Mediæval baron, amused at minnesinger’s concept of Woman.

“Sing that one again,” she would say.

“Which one?”

“That one about worshiping me from a little distance. I want to hear that one again.”

The minnesinger would oblige. Then he would illustrate the theme by not kissing the woman, but dancing off lightly down the hill, throwing his harp up into the air and catching it again as he went.

“What a nice young man,” the baron’s wife would think, as she slowly turned and went in to bed.

The kiss-decliner of today is a modern minnesinger. He is a sport in that he has varied suddenly from the normal type—which is still baronial. Of course, the amusing thing about his conduct is that oftentimes a woman assumes that she is being worshiped from afar, when as a matter of fact she is merely being ignored from afar. That is part of the trick of an anti-contactual person—he takes a perverse delight in allowing the woman whose kiss he has declined, to think of him as more lyrical than other men. When he leaves her presence, she is apt to think of him as off somewhere by the bank of a stream, lying flat on his back, his shaggy head buried in the tall grasses, dreaming of something or other—probably of her, whereas, if she would take the trouble to go to the nearest Liggett’s drug store she would probably find him there, getting a sundæ.
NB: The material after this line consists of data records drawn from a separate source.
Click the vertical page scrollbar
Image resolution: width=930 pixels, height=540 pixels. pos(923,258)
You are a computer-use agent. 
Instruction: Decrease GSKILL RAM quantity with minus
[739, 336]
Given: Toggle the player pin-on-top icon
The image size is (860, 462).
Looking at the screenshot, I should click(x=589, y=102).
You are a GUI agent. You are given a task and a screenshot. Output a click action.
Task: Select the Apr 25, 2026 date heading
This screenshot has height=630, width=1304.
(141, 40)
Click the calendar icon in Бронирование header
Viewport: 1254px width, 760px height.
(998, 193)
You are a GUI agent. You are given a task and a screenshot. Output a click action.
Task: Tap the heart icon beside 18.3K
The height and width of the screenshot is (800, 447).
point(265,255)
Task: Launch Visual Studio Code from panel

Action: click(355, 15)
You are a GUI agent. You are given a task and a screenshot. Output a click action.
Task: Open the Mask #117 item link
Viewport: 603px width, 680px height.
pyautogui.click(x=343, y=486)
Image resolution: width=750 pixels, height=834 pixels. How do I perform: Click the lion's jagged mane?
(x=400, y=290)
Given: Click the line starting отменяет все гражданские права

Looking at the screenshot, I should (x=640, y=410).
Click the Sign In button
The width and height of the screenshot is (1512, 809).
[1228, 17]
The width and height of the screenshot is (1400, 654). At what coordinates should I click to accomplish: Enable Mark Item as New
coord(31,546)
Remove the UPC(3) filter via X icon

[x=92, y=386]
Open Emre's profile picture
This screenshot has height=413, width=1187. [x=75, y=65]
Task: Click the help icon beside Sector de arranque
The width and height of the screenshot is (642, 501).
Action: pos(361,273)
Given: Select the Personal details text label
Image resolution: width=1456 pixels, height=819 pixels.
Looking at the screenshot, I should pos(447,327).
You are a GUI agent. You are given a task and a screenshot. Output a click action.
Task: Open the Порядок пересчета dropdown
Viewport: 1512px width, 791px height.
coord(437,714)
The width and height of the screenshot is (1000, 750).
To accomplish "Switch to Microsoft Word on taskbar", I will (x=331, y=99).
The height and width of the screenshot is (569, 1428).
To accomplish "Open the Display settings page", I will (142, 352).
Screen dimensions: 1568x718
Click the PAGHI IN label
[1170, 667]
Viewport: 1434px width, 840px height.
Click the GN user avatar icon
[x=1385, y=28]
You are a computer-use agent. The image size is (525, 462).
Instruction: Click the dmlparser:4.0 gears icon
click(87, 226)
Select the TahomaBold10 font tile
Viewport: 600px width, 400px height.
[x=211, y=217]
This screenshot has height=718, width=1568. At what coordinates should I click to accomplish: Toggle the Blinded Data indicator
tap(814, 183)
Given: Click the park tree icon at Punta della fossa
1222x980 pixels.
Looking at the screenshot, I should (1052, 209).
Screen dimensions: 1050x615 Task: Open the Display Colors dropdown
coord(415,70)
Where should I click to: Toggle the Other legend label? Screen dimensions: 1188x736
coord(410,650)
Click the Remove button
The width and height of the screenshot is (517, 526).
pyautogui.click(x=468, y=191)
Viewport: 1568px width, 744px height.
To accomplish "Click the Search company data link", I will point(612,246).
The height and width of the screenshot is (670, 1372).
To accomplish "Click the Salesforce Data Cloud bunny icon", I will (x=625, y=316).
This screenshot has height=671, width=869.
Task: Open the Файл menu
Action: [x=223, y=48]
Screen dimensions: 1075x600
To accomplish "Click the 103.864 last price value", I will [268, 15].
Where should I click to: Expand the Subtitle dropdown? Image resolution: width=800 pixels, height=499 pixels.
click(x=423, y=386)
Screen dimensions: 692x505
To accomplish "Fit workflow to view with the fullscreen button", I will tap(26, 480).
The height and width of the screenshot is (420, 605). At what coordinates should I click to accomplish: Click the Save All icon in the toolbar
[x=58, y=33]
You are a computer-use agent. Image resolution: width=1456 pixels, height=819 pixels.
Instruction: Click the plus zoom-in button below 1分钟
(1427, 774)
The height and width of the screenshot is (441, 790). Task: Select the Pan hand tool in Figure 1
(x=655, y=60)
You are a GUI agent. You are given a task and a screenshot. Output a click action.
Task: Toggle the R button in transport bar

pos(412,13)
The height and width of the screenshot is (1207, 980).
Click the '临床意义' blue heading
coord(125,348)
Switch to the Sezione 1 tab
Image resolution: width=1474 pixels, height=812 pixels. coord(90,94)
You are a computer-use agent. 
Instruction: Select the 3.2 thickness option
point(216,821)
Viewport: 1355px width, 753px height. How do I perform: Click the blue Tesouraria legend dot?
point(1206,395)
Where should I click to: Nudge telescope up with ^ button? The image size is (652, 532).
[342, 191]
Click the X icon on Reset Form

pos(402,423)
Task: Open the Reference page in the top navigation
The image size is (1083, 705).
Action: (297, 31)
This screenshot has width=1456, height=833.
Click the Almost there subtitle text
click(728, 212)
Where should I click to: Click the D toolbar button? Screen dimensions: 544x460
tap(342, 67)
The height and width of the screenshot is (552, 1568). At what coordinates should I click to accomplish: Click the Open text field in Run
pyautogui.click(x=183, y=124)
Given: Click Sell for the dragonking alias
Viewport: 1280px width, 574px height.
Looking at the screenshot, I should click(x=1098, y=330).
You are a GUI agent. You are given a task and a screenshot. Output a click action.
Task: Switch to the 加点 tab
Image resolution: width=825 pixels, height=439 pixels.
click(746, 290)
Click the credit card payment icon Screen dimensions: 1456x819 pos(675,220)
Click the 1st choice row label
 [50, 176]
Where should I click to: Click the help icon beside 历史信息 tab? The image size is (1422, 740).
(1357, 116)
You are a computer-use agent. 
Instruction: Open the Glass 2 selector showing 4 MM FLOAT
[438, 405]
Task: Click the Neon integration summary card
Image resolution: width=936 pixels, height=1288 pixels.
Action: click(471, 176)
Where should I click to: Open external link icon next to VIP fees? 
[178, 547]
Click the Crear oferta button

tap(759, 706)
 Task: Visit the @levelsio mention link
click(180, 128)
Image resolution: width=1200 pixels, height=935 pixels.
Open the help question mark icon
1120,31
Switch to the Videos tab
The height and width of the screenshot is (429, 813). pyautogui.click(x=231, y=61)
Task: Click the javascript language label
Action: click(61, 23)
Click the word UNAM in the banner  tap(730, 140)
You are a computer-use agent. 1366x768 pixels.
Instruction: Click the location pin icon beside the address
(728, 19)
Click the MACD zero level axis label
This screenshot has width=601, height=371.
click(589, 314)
By the mere gesture of declining a kiss a man can still make quite a lot of ground, even in these depleted days. The woman thinks: “He would not dream of embracing my body; now that’s pretty white of him!” Of course, it would be wrong to ascribe motives of sheer deliberateness to the frigid male. Often he is not a bad sort—merely is a fellow who prefers an imagined kiss to the real kind. An imagined kiss is more easily controlled, more thoroughly enjoyed, and less cluttery than an actual kiss. To kiss in dream is wholly pleasant. First, the woman is the one of your selection, not just anyone who happens to be in your arms at the moment. Second, the deed is garnished with a little sprig of glamour which the mind, in exquisite taste, contributes. Third, the lips, imaginatively, are placed just so, the right hand is placed just so, the concurrent thoughts arrive, just so. Except for the fact that the whole episode is a little bit stuffy, it is a superior experience all round. When a kiss becomes actual, anything is likely to happen. The lips, failing of the mark, may strike lightly against the end of the lady’s nose, causing the whole adventure to crack up; or the right hand may come in contact with the hard, jagged part of the shoulder blade; or, worst of all, the man’s thoughts may not clothe the moment with the proper splendor: he may be worrying about something.

So you see, frigidity in men has many aspects, many angles. To me it is vastly more engrossing than frigidity in women, which is such a simple phenomenon you wonder anybody bothers about it at all.